91% of Web Design graduates were in employment six months after completing their studies

2013-14 DLHE

Alan Meades (Programme Director) researches arcade culture and has a Streetfighter 2 machine in the MAD Lab studio. Students, staff and visitors play it for free, although they never win.

Our BA Web Design course provides progression from introductory web design skills and understanding in year one, through increasing subject expertise and specialisation in year two, to student-led, professional standard project work in year three. You will develop individual creative and technical abilities within web design to a high level, and will understand the complexities of design thinking and production. Throughout the course, emphasis will be placed upon the integration of practice and theory through the completion of sequential design projects that typically run over five week blocks.

Other information

You can study French, German, Italian, Mandarin Chinese and Spanish as part of, or alongside, your course.

more info

Visits to current exhibitions at a range of venues including Turner Contemporary, Victoria and Albert Musaeum, Design Museum, Barbican, The Beaney, Sidney Cooper Gallery, Pie Factory Modules often start with local visits used as the client and/or catalyst for a project e.g. Powell-Cotton Museum, Ramsgate Tunnels, Pugin Society, Resort Studios The programme taps the expertise of practitioners in related fields (illustration, printmaking, book binding) for one-off workshop sessions and uses a mentoring system with external design agencies to support the professional practice module.
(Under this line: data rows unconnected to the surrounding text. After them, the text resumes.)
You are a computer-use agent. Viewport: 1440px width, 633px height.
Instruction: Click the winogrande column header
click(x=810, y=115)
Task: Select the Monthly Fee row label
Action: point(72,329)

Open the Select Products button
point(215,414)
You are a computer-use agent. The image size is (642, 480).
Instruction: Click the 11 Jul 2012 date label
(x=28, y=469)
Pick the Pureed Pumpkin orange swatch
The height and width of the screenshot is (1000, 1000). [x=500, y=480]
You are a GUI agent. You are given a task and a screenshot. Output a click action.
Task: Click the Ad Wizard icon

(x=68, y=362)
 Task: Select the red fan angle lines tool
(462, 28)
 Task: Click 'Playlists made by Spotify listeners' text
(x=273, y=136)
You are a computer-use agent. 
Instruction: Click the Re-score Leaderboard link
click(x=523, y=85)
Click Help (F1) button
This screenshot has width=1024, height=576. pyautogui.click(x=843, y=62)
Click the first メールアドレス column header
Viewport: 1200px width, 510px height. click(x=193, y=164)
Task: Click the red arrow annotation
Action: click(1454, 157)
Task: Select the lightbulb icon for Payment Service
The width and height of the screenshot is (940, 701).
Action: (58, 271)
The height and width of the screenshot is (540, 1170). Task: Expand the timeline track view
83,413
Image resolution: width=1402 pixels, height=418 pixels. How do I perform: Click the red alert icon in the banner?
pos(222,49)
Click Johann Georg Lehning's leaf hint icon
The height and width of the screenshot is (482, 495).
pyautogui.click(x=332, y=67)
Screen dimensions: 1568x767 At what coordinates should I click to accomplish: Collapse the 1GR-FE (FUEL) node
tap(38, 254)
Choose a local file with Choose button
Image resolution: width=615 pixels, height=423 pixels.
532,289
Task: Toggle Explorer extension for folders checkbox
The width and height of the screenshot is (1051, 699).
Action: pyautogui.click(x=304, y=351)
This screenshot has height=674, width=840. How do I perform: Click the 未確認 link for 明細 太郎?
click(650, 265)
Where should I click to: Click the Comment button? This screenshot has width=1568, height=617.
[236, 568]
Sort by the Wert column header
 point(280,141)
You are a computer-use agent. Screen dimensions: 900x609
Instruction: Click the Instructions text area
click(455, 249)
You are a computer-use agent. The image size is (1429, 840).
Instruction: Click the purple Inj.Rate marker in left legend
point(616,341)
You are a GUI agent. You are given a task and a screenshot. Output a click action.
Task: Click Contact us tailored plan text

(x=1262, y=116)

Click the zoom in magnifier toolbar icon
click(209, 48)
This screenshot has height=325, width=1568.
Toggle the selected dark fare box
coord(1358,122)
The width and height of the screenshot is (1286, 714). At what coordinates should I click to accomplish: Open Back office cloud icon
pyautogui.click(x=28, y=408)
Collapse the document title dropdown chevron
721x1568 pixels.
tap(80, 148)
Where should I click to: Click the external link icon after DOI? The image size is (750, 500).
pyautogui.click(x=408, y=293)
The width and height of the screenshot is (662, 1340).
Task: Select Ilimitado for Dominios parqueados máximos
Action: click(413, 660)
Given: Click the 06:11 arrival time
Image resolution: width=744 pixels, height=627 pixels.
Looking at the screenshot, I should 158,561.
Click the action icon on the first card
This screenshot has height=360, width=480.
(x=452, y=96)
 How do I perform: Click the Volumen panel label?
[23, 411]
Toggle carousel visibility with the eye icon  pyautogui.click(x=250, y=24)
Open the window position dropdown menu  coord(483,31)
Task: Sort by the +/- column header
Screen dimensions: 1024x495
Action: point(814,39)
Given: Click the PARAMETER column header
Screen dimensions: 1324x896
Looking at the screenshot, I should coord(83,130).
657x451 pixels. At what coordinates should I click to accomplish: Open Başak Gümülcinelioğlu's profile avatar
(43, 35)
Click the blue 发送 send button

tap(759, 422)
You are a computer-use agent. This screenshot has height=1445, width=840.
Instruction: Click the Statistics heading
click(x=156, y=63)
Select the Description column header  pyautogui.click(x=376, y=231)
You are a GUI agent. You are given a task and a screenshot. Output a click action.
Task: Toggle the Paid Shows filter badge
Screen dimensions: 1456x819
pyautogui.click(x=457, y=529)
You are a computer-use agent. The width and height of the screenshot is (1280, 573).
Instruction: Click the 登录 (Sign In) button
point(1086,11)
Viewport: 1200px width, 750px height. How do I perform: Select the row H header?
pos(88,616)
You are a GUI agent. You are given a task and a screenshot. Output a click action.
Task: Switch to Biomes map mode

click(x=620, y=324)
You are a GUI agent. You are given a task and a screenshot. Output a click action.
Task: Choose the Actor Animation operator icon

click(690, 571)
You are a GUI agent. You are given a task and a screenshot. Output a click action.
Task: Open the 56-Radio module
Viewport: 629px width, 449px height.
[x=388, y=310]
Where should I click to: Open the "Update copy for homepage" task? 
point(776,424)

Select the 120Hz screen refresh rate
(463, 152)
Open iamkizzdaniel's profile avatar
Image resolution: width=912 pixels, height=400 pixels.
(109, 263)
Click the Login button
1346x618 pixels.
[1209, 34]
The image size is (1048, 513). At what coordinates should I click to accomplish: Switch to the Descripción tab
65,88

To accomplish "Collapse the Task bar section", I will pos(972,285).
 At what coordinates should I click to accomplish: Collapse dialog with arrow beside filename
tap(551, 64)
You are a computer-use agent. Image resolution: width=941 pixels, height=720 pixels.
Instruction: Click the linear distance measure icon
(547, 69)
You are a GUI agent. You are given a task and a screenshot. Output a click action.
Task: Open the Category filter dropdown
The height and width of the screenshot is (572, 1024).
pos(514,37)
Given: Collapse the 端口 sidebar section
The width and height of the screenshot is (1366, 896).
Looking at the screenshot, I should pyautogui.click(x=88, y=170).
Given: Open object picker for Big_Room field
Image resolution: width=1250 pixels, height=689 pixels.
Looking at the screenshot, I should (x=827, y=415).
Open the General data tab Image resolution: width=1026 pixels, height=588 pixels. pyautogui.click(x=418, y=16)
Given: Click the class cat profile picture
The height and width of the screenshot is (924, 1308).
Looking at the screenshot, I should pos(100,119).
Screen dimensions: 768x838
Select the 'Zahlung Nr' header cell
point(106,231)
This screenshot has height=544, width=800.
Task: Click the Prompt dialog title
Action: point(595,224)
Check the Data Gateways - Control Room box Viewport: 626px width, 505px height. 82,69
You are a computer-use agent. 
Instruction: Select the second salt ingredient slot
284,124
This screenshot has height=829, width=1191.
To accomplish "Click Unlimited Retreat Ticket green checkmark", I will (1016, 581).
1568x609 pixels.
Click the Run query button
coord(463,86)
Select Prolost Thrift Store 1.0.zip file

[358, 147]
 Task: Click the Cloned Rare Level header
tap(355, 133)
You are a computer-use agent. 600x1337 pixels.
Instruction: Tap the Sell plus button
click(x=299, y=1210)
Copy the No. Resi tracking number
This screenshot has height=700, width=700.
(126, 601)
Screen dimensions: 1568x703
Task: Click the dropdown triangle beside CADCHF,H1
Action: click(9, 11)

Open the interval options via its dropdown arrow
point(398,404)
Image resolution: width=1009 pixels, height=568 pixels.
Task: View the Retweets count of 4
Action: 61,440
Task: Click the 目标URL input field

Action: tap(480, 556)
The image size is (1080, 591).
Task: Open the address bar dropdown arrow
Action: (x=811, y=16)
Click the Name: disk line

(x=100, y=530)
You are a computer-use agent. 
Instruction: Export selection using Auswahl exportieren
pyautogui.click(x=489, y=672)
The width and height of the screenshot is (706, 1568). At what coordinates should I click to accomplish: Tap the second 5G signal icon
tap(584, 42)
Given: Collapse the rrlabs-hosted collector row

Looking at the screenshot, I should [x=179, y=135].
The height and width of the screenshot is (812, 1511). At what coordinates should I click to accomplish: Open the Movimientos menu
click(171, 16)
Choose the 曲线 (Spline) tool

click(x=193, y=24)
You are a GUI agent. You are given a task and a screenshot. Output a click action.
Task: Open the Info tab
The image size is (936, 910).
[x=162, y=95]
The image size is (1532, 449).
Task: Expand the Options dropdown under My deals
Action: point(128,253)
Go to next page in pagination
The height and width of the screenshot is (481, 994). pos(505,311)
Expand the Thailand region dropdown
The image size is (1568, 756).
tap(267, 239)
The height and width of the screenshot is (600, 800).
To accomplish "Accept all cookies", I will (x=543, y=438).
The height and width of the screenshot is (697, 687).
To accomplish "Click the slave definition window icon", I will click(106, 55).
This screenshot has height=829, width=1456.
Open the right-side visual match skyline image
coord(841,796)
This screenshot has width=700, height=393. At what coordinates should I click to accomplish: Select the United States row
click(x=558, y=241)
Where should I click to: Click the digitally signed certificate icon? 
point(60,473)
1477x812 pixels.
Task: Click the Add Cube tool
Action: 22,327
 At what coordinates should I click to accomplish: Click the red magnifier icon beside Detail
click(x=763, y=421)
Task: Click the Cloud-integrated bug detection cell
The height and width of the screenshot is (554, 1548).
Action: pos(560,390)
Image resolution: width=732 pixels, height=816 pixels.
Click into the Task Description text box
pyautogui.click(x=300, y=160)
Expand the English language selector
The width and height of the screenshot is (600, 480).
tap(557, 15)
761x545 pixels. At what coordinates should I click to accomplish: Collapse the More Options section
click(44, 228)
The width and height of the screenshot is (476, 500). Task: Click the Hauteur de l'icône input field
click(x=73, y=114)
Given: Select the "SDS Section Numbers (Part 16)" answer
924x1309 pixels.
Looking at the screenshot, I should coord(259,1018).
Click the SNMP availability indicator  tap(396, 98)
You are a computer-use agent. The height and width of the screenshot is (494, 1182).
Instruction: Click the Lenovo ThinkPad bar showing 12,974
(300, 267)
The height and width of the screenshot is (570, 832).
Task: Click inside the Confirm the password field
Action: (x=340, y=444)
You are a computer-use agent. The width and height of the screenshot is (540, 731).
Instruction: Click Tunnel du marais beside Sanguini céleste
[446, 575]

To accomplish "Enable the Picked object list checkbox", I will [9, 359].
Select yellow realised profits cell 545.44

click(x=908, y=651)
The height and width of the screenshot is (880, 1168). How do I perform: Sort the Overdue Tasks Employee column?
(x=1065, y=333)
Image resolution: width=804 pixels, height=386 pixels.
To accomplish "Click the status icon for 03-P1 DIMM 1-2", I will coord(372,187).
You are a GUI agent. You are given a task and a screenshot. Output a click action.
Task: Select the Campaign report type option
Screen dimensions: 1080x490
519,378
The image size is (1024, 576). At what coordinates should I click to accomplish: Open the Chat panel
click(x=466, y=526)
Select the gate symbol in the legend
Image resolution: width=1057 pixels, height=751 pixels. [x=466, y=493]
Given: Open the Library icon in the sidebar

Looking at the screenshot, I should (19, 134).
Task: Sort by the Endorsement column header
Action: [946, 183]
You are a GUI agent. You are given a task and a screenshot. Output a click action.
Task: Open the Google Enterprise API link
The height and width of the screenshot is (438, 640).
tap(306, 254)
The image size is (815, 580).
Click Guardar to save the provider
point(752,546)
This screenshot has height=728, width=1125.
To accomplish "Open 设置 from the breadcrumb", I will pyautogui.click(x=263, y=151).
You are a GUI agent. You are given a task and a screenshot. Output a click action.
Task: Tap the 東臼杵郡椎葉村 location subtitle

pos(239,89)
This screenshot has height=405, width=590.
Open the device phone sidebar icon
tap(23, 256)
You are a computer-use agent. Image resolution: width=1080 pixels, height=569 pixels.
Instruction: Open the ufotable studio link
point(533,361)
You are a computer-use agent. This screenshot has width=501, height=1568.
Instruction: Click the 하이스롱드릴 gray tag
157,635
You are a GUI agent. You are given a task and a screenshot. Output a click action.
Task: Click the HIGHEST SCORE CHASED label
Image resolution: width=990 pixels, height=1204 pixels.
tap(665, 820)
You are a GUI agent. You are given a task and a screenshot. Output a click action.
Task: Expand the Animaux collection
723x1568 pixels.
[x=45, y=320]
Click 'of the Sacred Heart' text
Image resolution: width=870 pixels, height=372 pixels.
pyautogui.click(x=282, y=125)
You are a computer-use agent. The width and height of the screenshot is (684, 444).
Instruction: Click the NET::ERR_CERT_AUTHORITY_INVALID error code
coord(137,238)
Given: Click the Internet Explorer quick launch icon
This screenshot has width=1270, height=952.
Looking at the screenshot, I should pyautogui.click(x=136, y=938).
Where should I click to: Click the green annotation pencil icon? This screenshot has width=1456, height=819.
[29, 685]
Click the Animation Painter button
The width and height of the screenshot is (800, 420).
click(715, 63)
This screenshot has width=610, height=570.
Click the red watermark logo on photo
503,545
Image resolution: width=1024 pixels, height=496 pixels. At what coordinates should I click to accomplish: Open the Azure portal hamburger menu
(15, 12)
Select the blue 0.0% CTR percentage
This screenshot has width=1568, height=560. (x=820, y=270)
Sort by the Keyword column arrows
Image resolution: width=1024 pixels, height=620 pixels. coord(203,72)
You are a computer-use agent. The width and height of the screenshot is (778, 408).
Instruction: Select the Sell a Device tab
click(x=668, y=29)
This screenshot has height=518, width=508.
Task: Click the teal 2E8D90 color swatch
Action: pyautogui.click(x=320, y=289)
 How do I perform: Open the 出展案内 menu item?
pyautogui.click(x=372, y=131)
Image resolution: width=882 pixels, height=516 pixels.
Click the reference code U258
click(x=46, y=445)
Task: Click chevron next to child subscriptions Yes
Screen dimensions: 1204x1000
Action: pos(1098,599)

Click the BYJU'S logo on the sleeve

Kate McLean (Senior Lecturer) researches urban smellscapes around the world and maps how humans experience them. She has the scent of dinosaur poo in her growing ‘not-so-fragrant’ collection.

Core modules

Year 1

Design Induction

This module will encourage you to work in small groups on a single unpredictable design problem over the duration of the module project. Each week you will be introduced to different elements of the process and will then put these into practice on your task.

Designing for Print

The production of original visual material making use of principles is vital to web design and interaction. In response to this demand this module introduces designing for print and how graphic design conveys messages, meaning and information compositionally through the development of shape, structure, balance and hierarchy, and semantically through typography. This module will encourage you to produce experimental design ideas and explore arrangements of type and image with consideration to visual communication, through the awareness and proficiency with the operation of a range of professional image production software and associated processes and techniques (such as applications in the Adobe Creative Suite).

Designing for Web

You will study the basic concepts of web design and production using industry standard tools and techniques. You will be introduced to a range of different technologies and practices that will give you an insight into how the web works and the different ways of producing material for it, and will be introduced to applicable theoretical concepts such as Web standards, Human Computer Interface (HCI), Accessibility and Usability.

Image

You will explore the production of images using a range of equipment and tools for the generation of images to fulfil design briefs. Initial sessions will cover the creation of a picture library and cover a range of manual illustration styles and the equipment required to complete them and then move on to cover a range of photographic techniques. Finally you will make use of digitisation technologies to develop a taxonomy of illustration options, assessing them critically for their affective properties in design.

Moving Image

Initially you will be introduced to the basic digital video production based practical skills e.g.: exploring software tools and output methods. This module places emphasis on practical video and animation work in order to develop your procedural, technical and constructive skills, and is designed to serve as an example of the complete production process. You will individually produce short animations for web based distribution and explore the technical considerations of encoding, bandwidth and interaction. You will be encouraged to make experimental use of digital and analogue animation techniques with reference to other creative forms e.g.: pixellation, stop-motion, paper-based and object animation and theories salient to the production of animation for screen based consumption.

Design Theory

This module serves as an underpinning perspective on the themes and complexities explored in the project modules. In so doing, design theory presents critical and core theory, texts and examples, and situates design within the broader cultural, political, artistic and commercial contexts. The module aims to support your project work by offering a range of perspectives, challenges and inspiration, and ultimately develop your understanding of where design might be located as a practice, and aims to examine both past and contemporary practices and practitioners. Knowledge and understanding acquired through this module will directly inform your preparation and design development for the project modules they are undertaking, and in order to enable this the delivered content responds directly to the themes explored: process, identity, form, affect and environment. While this content is intended to support and underpin your practical project development, you are also expected to engage in essay writing and develop skills in research and the articulation of arguments through writing.

Year 2

Web Design Agency

This module focuses on embedding employability within a design curriculum in a seamless and meaningful way within the context of your future working environments. It is envisaged that while you will primarily rely upon course staff for continuity and structure you will also benefit from mentorship and support from external practicing web designers and agencies familiar with the demands placed upon web designers. While the course embraces an ethos that design practices overlap and benefit from interdisciplinary this module recognises that there are situations where the roles of web design and graphic design are more clearly delineated, such as within the context of group and agency work. This module responds to this by having you work on projects within a mixed skill-base group, where the roles and expected contributions of the web and graphic designers are more defined, combined with lecture, mentorship and support sessions where web designers are encouraged to understand the complexities of their roles within agency team work, and in so doing become aware of the pivotal role of the web designer within design development. 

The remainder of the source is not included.